= Beginning of Section =

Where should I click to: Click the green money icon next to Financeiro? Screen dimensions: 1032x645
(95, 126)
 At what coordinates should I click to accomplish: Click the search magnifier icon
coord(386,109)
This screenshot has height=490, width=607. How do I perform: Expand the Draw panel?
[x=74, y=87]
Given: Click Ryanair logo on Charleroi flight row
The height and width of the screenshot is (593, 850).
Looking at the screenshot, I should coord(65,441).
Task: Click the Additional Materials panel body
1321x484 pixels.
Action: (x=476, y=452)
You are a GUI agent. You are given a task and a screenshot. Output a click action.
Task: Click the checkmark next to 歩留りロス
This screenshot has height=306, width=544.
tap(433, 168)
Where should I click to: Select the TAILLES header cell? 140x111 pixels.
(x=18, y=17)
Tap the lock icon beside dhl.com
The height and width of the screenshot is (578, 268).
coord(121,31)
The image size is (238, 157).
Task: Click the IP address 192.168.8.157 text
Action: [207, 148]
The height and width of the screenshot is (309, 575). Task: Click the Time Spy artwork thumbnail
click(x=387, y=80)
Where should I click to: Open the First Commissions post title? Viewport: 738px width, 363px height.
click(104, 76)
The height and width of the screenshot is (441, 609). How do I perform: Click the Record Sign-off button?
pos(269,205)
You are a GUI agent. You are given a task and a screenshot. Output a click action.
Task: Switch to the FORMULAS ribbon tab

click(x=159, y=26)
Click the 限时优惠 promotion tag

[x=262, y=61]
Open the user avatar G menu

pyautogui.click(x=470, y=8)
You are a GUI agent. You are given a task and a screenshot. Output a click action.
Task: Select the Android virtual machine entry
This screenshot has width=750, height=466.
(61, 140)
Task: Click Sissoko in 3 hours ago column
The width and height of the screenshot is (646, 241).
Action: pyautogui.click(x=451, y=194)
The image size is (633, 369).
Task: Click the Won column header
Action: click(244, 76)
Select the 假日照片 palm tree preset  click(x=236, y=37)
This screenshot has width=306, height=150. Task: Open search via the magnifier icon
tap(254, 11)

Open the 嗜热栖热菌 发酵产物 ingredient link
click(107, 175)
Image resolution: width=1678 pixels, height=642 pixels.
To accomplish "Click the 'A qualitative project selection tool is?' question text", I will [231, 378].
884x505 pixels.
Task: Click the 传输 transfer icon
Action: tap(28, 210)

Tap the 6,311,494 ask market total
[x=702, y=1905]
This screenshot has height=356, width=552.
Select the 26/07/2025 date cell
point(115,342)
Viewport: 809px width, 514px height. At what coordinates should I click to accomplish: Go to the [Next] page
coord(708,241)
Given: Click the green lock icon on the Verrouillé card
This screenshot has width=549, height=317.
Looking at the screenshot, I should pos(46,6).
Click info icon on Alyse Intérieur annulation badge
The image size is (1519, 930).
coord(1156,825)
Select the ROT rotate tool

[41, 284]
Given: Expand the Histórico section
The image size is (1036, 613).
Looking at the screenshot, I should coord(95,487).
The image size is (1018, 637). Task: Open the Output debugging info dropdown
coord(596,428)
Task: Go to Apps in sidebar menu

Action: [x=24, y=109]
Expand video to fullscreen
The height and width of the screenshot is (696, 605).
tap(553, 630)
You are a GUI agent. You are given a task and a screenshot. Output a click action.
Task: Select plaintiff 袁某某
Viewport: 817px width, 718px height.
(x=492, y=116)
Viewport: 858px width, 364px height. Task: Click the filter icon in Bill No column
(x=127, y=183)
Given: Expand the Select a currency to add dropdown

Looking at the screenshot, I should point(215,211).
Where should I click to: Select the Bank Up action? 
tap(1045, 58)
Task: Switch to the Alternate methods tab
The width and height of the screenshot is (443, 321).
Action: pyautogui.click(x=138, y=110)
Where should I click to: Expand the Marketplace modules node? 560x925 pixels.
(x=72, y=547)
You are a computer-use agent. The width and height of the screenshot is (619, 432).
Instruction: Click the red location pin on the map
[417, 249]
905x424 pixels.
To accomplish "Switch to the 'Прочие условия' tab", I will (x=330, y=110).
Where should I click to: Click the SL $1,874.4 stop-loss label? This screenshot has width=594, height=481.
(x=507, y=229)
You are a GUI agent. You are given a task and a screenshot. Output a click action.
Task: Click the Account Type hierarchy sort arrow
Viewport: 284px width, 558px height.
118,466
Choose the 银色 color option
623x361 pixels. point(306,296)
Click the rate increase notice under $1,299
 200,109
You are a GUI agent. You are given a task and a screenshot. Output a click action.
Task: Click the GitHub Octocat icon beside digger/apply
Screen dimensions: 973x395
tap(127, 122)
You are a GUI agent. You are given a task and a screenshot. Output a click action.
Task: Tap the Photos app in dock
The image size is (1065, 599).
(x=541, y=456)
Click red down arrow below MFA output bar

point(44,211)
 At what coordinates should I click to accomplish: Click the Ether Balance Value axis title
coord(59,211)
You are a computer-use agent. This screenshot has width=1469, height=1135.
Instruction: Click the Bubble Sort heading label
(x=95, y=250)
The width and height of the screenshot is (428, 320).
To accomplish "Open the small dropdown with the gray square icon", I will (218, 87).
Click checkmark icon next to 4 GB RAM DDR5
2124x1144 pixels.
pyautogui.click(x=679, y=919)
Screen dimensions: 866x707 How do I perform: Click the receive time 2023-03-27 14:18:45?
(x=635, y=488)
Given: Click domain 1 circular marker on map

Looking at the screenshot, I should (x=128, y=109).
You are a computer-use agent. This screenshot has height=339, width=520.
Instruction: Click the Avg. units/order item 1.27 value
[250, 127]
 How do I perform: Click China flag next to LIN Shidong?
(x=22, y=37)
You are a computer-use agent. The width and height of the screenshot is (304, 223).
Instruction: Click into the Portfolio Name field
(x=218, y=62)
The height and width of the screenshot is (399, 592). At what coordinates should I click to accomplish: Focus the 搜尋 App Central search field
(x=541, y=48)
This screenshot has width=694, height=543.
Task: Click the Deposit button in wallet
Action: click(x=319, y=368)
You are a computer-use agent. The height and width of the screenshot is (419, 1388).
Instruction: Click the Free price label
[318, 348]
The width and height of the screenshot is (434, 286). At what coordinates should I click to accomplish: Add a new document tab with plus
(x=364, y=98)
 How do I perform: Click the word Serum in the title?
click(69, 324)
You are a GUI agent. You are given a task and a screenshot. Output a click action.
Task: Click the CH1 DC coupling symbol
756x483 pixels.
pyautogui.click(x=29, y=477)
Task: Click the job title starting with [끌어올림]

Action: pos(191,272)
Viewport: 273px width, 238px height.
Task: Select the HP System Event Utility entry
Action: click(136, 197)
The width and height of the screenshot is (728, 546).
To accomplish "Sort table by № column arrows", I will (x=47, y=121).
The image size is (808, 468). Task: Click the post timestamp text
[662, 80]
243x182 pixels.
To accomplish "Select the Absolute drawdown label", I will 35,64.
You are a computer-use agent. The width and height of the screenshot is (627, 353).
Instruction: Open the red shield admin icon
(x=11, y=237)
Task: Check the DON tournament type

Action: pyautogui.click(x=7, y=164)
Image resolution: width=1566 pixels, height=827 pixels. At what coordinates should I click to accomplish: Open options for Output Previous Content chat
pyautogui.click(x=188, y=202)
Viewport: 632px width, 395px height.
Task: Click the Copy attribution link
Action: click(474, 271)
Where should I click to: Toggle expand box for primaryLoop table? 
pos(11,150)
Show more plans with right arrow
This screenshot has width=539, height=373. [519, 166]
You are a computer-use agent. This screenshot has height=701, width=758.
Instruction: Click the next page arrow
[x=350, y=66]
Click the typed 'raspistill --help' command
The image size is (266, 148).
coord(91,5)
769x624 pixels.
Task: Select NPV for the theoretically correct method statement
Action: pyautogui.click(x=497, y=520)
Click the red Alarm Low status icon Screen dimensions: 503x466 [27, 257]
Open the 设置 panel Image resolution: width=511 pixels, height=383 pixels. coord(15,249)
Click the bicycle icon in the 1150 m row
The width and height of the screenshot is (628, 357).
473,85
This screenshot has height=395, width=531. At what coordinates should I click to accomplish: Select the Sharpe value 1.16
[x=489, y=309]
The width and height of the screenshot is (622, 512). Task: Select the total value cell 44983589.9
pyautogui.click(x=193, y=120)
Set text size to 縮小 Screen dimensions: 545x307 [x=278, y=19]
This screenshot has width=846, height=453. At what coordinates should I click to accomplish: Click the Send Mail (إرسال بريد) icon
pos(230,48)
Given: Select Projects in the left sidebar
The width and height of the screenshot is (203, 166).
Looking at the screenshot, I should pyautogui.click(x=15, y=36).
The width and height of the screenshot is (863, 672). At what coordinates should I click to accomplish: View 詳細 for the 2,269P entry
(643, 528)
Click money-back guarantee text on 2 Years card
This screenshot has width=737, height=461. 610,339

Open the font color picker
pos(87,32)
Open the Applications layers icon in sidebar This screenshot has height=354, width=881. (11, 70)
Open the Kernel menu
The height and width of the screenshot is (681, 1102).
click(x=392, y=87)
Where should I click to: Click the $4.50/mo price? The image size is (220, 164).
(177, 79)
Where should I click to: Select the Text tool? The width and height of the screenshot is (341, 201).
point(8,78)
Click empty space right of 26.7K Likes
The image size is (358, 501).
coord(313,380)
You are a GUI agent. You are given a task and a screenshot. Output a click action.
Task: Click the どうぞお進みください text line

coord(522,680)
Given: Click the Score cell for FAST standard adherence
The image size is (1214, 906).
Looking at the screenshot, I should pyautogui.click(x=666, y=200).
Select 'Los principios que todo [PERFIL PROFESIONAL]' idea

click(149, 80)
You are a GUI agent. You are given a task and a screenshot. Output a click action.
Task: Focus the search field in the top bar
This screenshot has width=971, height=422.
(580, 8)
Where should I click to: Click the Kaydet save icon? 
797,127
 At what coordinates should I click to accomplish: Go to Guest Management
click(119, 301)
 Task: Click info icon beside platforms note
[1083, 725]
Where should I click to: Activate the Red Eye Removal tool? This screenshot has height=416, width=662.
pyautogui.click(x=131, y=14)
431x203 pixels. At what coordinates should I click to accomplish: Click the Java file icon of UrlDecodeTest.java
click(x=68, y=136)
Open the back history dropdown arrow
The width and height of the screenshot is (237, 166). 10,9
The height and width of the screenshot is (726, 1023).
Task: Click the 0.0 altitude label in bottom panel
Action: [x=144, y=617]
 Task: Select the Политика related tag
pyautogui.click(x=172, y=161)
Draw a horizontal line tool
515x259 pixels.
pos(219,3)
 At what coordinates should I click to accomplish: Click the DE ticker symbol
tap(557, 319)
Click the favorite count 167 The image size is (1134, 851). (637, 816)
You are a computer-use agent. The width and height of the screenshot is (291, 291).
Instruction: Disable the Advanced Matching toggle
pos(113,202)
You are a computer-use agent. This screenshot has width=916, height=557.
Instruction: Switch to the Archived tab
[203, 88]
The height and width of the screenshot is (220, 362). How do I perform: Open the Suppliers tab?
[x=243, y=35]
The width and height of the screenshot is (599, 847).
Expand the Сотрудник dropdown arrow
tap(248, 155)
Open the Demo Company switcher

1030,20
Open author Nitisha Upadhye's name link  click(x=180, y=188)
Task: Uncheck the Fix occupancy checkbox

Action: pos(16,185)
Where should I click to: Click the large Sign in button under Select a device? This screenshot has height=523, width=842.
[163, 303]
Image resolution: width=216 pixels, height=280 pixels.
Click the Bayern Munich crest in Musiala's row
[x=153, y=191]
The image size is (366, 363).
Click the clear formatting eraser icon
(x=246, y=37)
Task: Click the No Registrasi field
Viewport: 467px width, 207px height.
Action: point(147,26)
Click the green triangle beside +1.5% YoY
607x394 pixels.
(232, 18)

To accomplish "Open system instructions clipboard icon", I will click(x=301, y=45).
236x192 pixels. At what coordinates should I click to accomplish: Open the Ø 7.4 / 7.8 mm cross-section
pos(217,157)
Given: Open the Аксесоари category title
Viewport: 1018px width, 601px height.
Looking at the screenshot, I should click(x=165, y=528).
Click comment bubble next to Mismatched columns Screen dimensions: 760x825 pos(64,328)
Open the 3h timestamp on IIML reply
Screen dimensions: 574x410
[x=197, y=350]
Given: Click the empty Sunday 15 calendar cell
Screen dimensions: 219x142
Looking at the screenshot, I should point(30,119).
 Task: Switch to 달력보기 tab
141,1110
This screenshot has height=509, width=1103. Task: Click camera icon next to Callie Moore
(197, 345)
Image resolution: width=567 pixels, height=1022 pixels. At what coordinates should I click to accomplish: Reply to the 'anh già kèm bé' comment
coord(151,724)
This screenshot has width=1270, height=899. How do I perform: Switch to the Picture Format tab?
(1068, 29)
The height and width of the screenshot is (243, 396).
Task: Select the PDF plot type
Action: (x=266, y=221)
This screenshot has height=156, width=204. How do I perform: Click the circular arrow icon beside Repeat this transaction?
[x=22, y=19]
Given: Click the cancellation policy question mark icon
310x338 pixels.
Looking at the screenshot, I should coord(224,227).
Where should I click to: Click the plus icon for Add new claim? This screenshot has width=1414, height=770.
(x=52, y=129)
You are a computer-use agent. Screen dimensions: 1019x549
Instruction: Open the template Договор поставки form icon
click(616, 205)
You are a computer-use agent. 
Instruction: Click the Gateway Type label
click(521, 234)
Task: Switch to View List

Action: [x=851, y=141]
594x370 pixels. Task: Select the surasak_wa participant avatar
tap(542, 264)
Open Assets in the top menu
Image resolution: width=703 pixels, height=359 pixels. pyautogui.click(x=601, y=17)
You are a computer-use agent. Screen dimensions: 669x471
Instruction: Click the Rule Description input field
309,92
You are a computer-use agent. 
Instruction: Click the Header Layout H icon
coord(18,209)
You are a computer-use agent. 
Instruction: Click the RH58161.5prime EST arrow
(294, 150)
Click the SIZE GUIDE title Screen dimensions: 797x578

= End of Section =

• **ABOUT THIS TASK**
Across the whole listing, tally the lines that include the string "checkmark". Reply with the number only.

• **OUTPUT OF THE EXERCISE**
2